Did you know, physicians have higher rates of depression than the general population?
Physicians die by suicide at a rate that is near double that of the general population, with an estimated 300 to 400 U.S. physicians taking their own lives every year. According to Medscape’s National Physician Burnout & Suicide Report 2021, thirteen percent of physicians have had thoughts of suicide. Additionally, a frightening one percent have attempted to take their own life. In recognition of Physician Suicide Prevention Day, let’s start the conversation surrounding physician suicide.
Burnout and Depression Start Early
From their undergraduate year to their career, physicians experience difficulties that challenge their mental health. Immediately, there is a normalization of high levels of stress, sleep deprivation, long workdays, and not enough time spent with loved ones.
Burnout and depression start early in medical school. Upon enrollment, medical students report lower levels of depression and a higher quality of life than their age-matched peers. Within months, their rates of burnout and suicide ideation exceed those of their peers. Twenty-eight percent of residents experience a major depressive episode during medical training.
Suicide is the number two cause of death among residents. It is the number one cause of death among male residents. The greatest number of residents that die by suicide are in their first year of graduate training after completing the formal four years of medical school.
Physicians have an inherently stressful job. Many are also balancing relationships and families, sustaining a heavy workload with long hours, and paying off a large loan balance. When not managed carefully, physicians can end up chronically stress and eventually burnt out.
Systemic Barriers that Discourage Treatment and Self-Care
Treatment can be a lifesaver for anyone experiencing poor mental health or thinking about suicide. Unfortunately, physicians who die by suicide are far less likely to seek treatment, often due to barriers to access to care, fear it will cost them their career, and the stigma in the medical community.

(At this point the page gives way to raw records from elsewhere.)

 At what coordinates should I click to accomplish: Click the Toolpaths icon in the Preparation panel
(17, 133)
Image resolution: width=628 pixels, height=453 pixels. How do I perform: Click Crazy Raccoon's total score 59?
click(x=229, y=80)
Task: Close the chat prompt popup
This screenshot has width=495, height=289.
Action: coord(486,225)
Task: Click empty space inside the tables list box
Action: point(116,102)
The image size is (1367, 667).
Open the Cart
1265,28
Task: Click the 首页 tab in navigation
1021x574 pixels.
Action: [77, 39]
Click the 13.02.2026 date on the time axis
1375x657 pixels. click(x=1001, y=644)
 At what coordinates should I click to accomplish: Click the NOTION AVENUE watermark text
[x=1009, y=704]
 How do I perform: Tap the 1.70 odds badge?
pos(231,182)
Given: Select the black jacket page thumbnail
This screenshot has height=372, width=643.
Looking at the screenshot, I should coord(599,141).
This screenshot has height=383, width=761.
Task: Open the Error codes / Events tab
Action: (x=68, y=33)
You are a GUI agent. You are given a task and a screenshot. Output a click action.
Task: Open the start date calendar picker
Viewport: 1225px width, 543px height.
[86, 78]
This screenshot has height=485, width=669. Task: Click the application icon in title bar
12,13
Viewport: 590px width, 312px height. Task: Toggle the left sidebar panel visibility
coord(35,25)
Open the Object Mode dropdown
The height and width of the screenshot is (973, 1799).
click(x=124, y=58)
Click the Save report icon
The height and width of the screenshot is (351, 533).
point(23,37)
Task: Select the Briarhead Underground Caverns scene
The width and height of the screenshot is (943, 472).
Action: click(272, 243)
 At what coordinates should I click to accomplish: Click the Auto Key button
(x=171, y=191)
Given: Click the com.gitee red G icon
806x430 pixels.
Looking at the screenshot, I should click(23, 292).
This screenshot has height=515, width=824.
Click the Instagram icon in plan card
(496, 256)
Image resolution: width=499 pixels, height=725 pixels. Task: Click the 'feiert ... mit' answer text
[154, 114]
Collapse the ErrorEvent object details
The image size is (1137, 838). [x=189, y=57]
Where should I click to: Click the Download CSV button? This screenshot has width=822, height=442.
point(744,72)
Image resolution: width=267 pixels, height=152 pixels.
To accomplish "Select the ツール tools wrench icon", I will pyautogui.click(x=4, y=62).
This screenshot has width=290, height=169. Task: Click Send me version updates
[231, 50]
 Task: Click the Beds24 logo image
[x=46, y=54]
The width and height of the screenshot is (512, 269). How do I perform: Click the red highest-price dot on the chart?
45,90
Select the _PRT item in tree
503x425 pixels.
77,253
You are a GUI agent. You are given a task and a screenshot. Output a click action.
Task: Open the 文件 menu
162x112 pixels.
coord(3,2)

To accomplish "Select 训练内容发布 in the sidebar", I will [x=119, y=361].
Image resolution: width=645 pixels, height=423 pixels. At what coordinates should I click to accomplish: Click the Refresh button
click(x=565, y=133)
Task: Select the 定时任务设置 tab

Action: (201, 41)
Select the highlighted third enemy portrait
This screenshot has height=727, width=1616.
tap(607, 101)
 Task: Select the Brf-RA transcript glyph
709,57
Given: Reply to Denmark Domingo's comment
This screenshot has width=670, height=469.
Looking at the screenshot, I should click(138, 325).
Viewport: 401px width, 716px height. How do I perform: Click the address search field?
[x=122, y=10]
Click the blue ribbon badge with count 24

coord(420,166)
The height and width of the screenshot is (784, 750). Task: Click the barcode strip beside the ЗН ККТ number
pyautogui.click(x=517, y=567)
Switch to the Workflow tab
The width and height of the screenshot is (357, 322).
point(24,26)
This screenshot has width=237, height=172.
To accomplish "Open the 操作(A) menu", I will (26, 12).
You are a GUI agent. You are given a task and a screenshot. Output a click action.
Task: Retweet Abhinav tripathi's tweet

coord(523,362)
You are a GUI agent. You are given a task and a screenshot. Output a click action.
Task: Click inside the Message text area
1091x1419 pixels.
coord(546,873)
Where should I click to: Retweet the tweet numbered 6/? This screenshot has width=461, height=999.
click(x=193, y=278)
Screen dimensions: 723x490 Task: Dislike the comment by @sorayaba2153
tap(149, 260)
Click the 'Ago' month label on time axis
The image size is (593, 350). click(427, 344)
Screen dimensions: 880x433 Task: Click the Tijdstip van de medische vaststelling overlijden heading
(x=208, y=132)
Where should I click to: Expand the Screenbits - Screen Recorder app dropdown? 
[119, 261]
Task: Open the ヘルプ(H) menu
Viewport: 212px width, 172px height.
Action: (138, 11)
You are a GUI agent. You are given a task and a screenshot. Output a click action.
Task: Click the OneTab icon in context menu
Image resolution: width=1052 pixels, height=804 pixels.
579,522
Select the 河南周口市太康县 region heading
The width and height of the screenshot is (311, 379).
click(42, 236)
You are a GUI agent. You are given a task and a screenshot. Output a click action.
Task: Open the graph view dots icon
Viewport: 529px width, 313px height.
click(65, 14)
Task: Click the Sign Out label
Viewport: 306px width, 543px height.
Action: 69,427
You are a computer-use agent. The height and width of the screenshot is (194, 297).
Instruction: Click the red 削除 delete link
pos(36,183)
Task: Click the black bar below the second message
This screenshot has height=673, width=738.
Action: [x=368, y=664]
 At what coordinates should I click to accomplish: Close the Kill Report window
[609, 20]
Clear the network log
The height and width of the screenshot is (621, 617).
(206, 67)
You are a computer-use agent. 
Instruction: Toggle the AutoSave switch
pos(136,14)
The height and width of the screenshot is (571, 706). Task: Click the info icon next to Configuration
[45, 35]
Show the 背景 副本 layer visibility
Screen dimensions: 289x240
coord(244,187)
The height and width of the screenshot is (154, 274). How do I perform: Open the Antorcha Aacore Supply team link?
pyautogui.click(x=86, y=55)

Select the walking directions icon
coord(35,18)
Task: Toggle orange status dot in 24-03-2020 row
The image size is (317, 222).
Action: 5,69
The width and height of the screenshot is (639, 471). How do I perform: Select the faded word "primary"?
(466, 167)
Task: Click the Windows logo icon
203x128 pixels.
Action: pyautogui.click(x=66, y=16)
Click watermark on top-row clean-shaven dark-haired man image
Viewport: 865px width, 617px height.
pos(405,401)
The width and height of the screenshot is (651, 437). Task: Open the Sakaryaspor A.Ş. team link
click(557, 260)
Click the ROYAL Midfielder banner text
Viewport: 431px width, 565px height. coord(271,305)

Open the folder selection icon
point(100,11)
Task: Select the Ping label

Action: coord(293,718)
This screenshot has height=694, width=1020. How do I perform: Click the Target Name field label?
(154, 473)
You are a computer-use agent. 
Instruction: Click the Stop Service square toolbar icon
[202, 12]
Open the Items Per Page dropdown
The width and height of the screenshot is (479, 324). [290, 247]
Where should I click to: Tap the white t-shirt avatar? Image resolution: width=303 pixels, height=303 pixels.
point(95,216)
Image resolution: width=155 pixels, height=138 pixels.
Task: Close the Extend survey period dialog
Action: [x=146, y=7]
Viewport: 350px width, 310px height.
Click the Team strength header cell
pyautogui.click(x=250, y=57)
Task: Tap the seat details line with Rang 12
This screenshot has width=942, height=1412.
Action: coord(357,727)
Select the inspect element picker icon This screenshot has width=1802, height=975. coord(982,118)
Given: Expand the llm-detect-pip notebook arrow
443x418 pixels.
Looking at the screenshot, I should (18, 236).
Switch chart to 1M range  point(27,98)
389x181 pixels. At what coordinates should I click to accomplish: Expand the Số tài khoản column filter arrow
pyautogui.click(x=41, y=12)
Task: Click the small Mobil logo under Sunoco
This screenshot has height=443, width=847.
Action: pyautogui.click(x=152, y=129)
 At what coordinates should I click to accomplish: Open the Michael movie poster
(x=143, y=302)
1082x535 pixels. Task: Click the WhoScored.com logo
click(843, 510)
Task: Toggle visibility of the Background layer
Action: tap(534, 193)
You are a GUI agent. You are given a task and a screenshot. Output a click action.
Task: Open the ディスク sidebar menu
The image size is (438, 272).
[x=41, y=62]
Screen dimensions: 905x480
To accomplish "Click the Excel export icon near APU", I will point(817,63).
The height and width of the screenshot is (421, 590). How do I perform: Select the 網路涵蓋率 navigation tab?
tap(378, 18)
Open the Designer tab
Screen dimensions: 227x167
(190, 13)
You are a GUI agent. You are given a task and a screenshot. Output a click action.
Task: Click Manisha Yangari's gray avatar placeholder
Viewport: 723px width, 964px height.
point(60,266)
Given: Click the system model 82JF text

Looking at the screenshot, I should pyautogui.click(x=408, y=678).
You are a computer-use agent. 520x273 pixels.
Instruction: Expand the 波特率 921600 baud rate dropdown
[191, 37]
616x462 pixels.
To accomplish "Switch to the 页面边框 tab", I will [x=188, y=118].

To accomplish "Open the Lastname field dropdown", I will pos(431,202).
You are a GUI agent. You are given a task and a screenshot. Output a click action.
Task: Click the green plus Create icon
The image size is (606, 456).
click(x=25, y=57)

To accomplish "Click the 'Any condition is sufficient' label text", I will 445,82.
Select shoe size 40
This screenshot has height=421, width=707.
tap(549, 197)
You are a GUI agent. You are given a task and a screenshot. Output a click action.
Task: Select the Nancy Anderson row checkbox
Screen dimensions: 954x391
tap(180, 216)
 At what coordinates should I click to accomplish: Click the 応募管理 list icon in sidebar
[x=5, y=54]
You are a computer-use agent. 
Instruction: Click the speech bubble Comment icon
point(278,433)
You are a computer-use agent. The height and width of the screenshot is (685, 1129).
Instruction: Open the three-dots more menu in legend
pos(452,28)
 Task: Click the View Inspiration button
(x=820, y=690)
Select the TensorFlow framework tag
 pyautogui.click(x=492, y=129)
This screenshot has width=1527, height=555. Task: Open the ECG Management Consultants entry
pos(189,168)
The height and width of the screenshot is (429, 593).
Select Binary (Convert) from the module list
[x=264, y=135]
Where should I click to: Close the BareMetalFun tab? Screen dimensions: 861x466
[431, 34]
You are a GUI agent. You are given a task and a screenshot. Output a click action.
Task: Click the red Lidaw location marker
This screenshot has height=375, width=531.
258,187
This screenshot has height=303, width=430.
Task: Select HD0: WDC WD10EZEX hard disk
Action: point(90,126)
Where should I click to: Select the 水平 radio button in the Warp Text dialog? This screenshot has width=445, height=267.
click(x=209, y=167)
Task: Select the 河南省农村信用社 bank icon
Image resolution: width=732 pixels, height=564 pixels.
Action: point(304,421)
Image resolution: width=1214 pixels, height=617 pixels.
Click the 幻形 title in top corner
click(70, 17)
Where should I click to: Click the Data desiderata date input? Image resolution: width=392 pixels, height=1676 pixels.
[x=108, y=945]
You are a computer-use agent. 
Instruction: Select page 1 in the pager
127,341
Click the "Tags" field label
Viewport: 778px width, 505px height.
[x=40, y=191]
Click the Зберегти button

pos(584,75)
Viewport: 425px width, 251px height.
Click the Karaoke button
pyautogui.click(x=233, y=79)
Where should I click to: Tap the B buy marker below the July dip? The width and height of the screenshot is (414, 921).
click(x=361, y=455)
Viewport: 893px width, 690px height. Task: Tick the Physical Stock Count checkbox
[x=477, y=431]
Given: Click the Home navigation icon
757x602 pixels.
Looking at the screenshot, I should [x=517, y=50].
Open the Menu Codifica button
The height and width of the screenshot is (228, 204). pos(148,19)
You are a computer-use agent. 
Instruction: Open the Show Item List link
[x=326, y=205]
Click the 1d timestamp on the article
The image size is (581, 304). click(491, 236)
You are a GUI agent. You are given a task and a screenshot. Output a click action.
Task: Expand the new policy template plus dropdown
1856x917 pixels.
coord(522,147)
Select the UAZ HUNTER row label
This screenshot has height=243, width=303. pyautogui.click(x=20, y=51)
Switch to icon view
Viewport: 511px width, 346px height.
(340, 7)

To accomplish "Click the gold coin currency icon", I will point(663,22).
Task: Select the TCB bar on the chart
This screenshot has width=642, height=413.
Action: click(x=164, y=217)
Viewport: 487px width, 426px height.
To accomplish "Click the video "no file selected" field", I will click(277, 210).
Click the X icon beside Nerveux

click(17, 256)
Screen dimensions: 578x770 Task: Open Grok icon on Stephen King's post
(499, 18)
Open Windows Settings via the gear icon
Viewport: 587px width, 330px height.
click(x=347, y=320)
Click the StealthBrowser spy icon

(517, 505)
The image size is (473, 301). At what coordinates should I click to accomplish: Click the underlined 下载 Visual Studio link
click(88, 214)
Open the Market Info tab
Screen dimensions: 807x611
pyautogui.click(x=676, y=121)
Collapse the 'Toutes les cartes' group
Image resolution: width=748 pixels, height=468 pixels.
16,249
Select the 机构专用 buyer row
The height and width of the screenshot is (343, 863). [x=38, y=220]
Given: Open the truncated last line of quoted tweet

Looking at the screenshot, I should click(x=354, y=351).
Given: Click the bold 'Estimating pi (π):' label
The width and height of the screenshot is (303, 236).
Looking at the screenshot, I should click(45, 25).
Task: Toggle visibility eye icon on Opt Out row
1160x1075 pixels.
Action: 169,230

Mental health treatment can affect a physician’s ability to attain insurance for professional liability, disability, and health. Additionally, many physicians are concerned about being able to obtain a medical license, as many state medical boards ask about mental health when issuing licenses. There may also be increased difficulties in maintaining patient-provider confidentiality.
According to Medscape, most physicians reported that they have not sought help for burnout or depression because their symptoms are not severe enough. Many claimed that they should deal without help from a professional or they were too busy.
Twenty percent didn’t want to risk disclosure, while six percent don’t trust mental health professionals. Many feared that they would be reported to the medical board or their colleagues would find out.
Avoidance of treatment can worsen mental illness and even increase the risk of suicide.
How COVID-19 Worsened Suicide Among Physicians
COVID-19 has heightened stress for physicians, creating an increased risk of burnout, depression, and suicide. According to Medscape, PPE shortages, working longer hours under more stressful circumstances, and watching patients’ families suffer contributed to the everyday stress and exhaustion experienced by physicians.
Doctors Are Human
The physical and mental demands that modern medicine places on medical students, residents, practicing physicians, and their colleagues can all contribute to increased burnout and suicidality. At the end of the day, doctors are people. They get burnt out and overwhelmed just like anyone else. If you know a physician, or anyone else, struggling with their mental health or exhibiting signs that they may be contemplating suicide, the best thing you can do is show them that you care. Ask, “Are you okay?” or “How can I help?” It never hurts to ask someone how they are doing; it can make the biggest difference.
Resources for Help
If you or someone you know is considering suicide, call Doctor Lifeline (1-888-409-0141), the National Suicide Prevention Lifeline (1-800-273-8255), en Español (1-888-628-9454); for TTY users: use your preferred service or dial 711 then 1-800-273-8255, go to suicidepreventionlifeline.org or text HOME to 741741.